As I continued to ride the streets, I noticed what others have pointed out. Unlike Florence or Venice (shudder), Lucca is a living breathing town, all of its own, that might miss the tourists if they disappeared, but surely would continue on anyway, if there were none.
The tourists are mostly day trippers. Their huge busses do not arrive until around 10am, dropping them in the plaza directly inside the main gate that pierces the wall. They are mostly gone by 4pm. After they leave, the restaurants and cafes are not crowded as they are in Florence or Siena.
FYI – the tourist “offices” seen in this photo are private businesses, not the official government Italian Tourism Office. There is one outside the walls, close to the train station.
There is another in the center of Lucca, off Napolean Square.That one includes an Internet Cafe and a coffee shop that also sells snacks, postcards, etc. A private table in the same space books local events.
Either will make a hotel or B-and-B reservation for you, without a service fee and they have a generous supply of maps and flyers covering local events.
There is another TO way up in the far northeast corner of town. I never got there.
After my pleasant nap I realized that Lucca ia the “real experience” I was looking for. I went back to Il Seminario and told Paulino I wanted to stay over.
“Sorry, we are totally booked. But I will find you a place.” And he did.
“Lucca In Centro B & B” is on a quiet square a few minutes away on the bike. I think they have maybe 6 rooms or so, each named after a Saint. For the next night two nights I slept with St. Peter.
Nothing fancy. It has a seriously mis-leading web site. My room was nowhere near the luxury and appointments in the site’s photos. Had I booked it based on the web site, I would have been justified in feeling lied to by artfully deceptive photos.
But it was clean, quiet, modern bathroom, decent small breakfast included. Not air conditioned, but the fan was enough at this time of year. The free, unlimited and open WiFi actually worked without any of the multi-step login nonsense that so many other places have bought into (and charge outrageous prices for, as well).

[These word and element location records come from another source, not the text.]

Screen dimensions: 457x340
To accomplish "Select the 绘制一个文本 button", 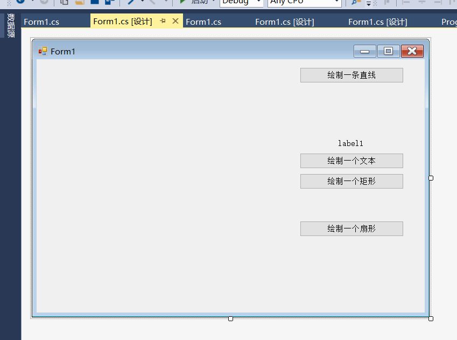I will point(351,161).
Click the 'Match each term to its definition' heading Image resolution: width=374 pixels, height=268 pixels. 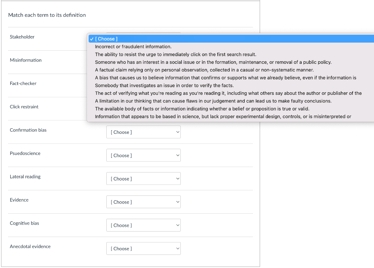click(47, 15)
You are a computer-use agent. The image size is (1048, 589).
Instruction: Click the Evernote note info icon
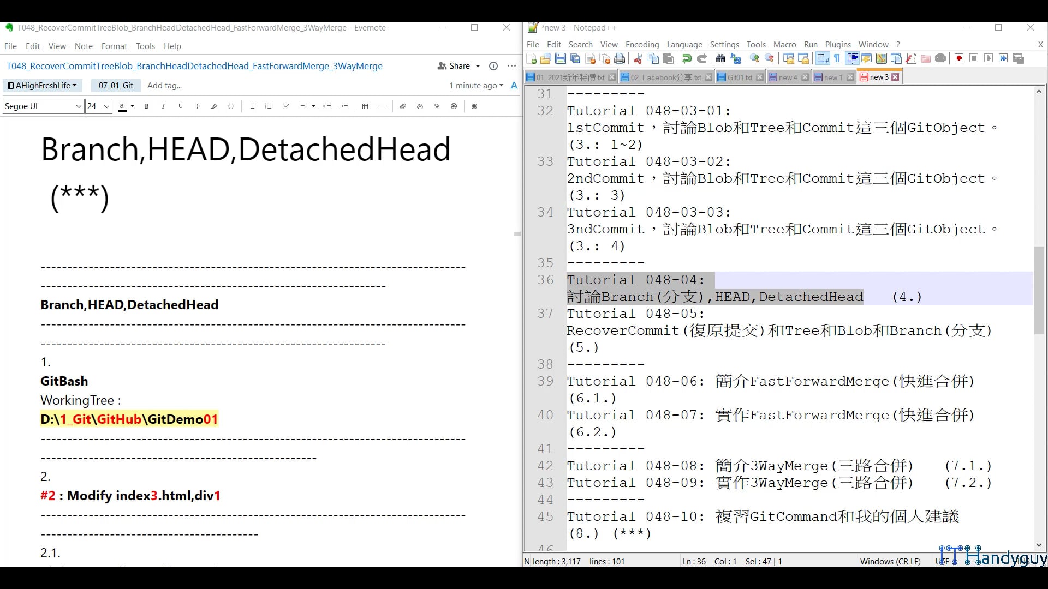point(493,66)
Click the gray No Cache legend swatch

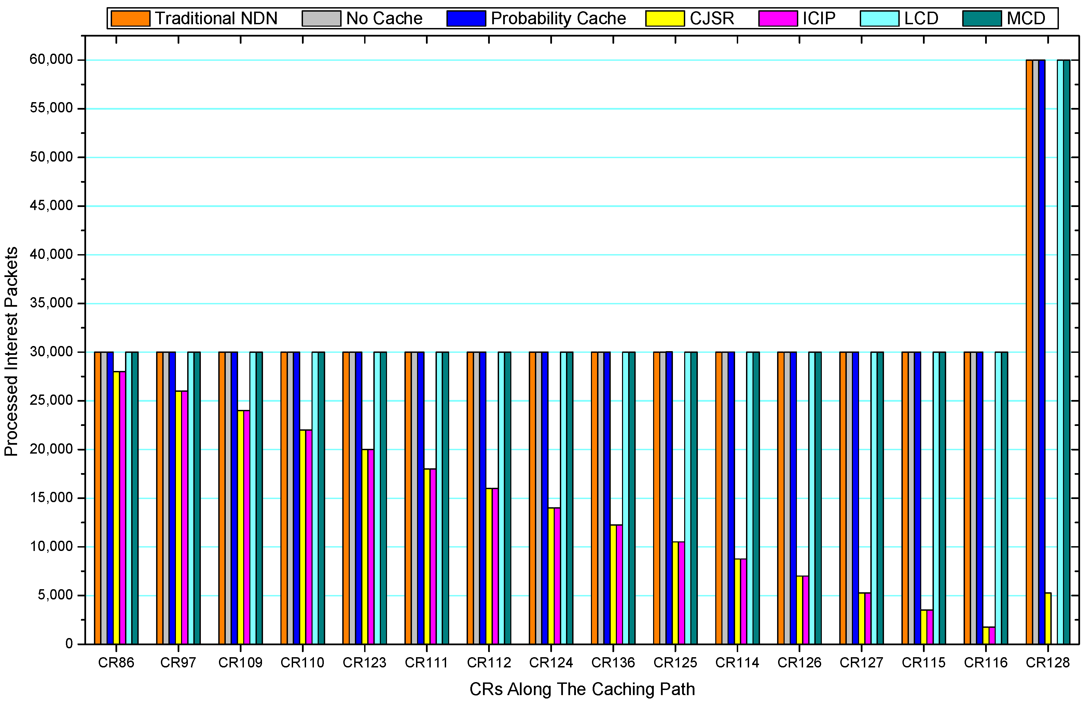coord(321,18)
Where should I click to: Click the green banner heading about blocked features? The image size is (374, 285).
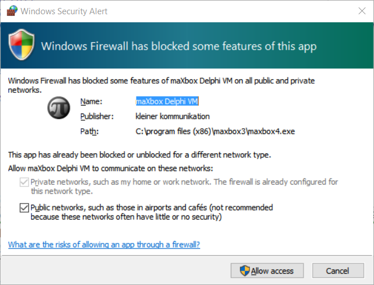[179, 46]
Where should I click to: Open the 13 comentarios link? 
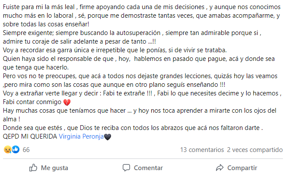pyautogui.click(x=201, y=149)
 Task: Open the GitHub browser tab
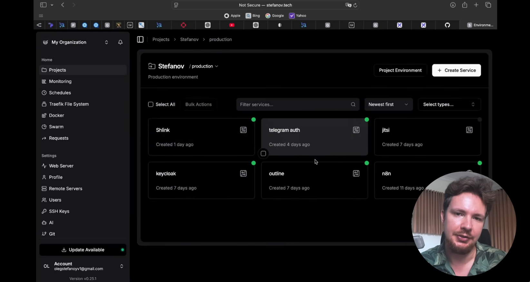pos(447,25)
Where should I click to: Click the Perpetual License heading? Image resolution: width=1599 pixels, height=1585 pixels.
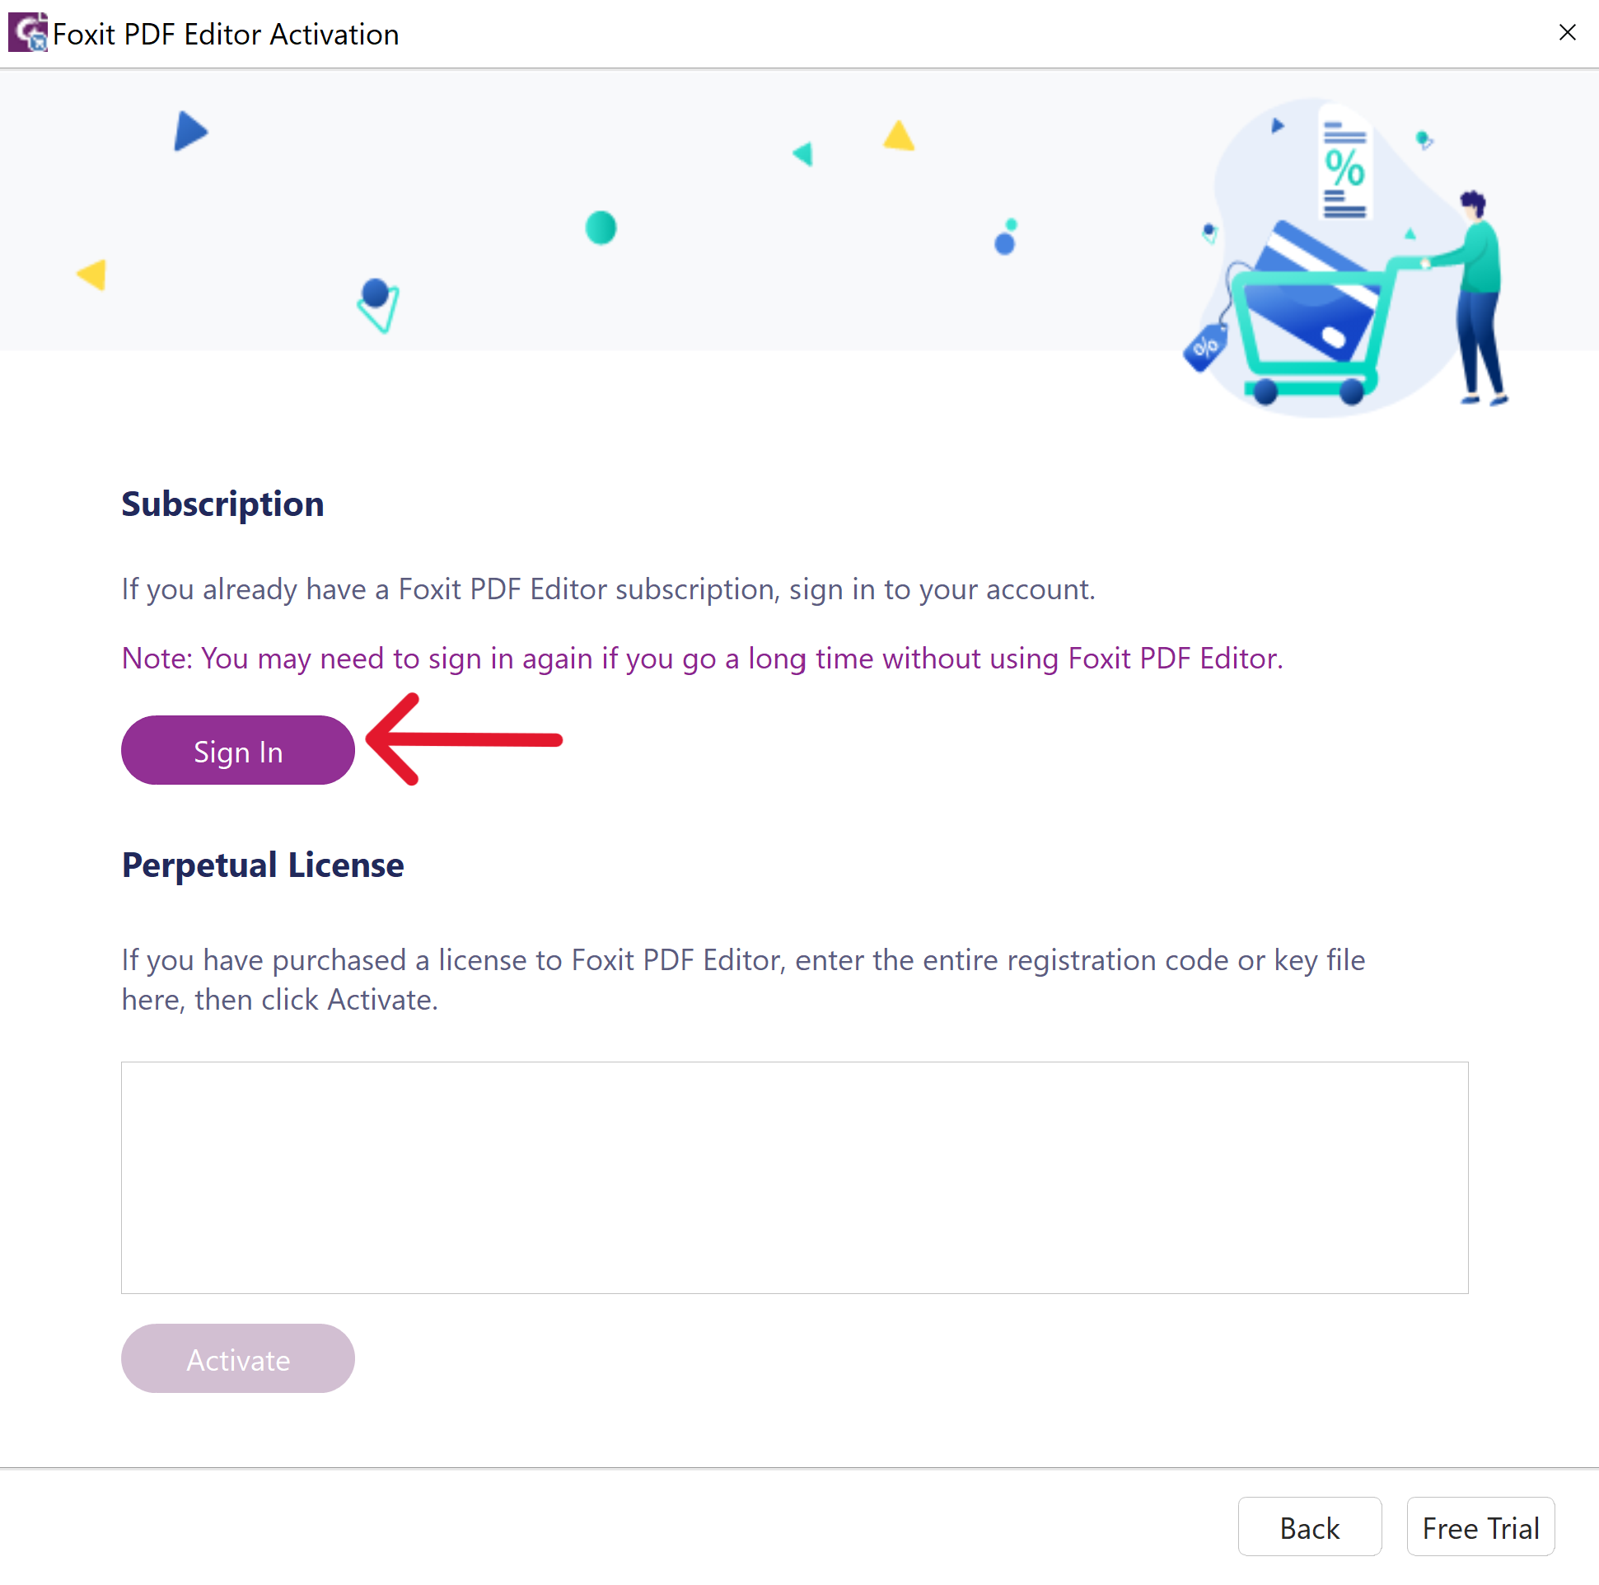262,865
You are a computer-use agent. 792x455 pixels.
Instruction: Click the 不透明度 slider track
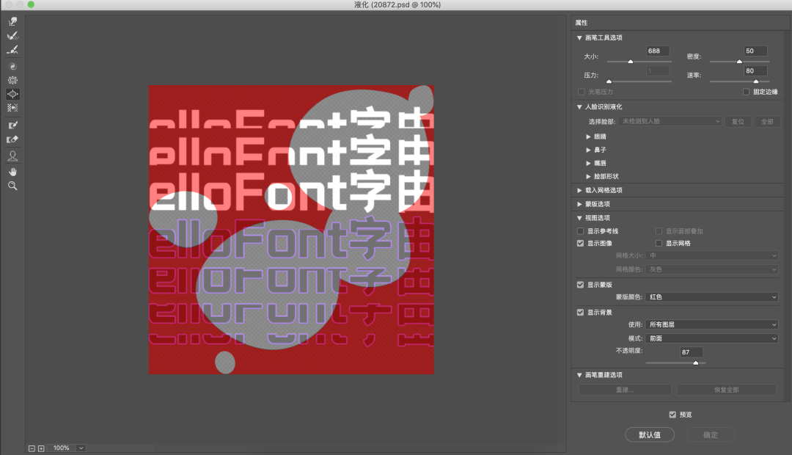tap(675, 363)
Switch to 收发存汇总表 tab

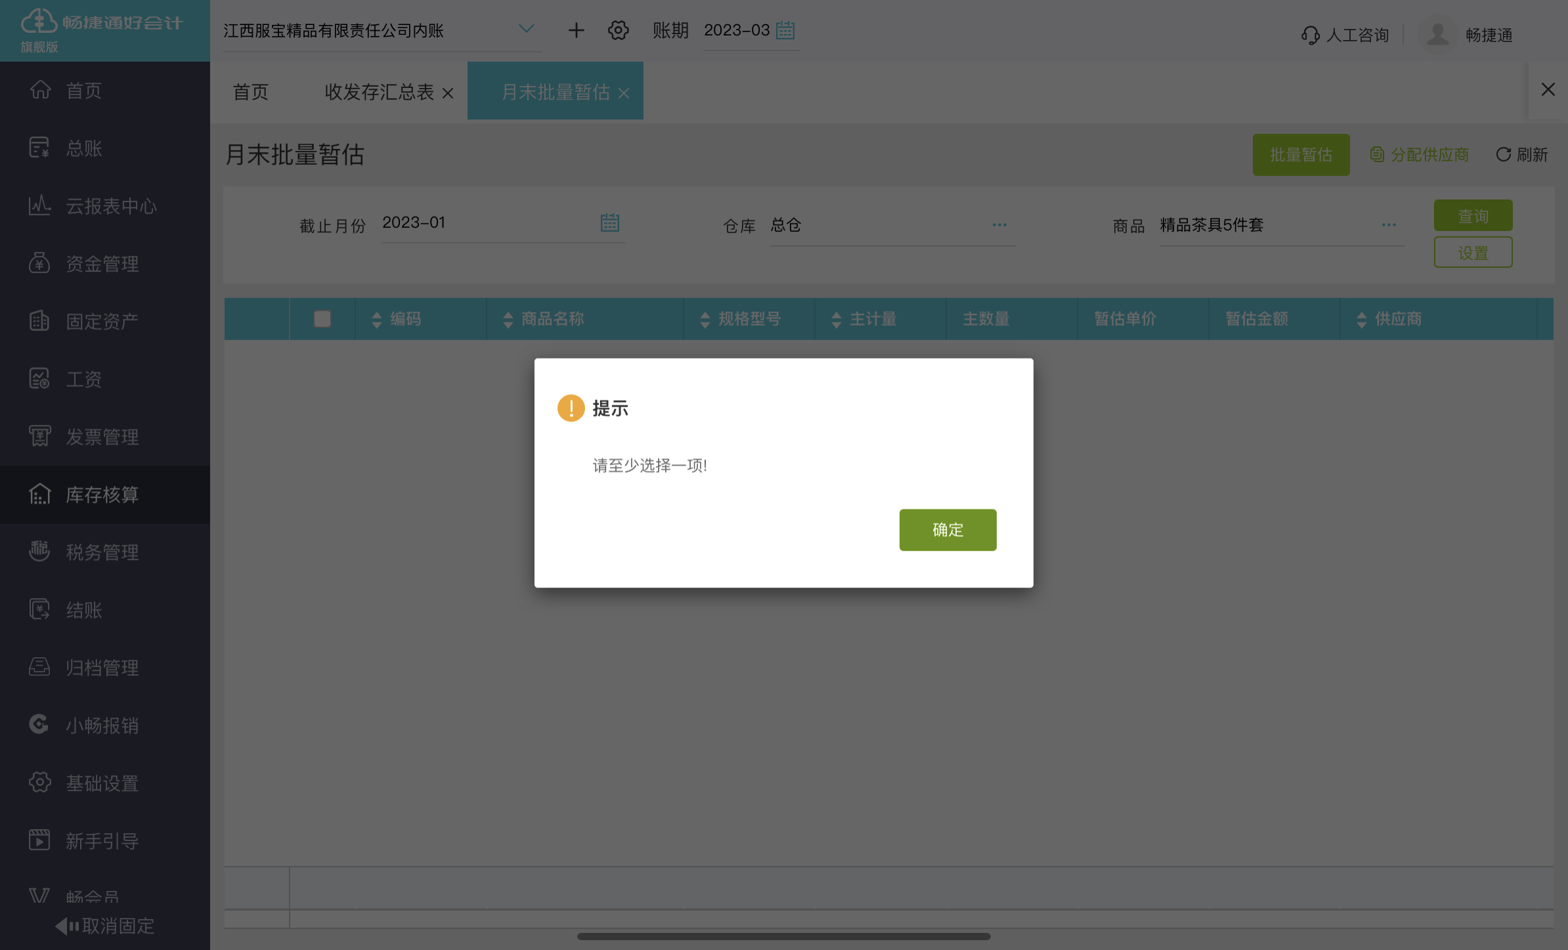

It was a place to sleep.
That night, there was a choral concert inside the walls of the city and it echoed hauntingly all around the area. By then I’d returned the bike but the town is so compact that I never needed it again. I timed my casual stroll from one side of Lucca to the other at just under 30 minutes.
There were many other musical and cultural events that bespoke Lucca’s rich heritage. Another concert I attended, one of the ongoing (every night of the year) Puccini festival concerts (17 euros), was excellent. It started early and ended at 8pm. I was able to go to dinner and then attend another (free) concert of modern religious music at 10pm.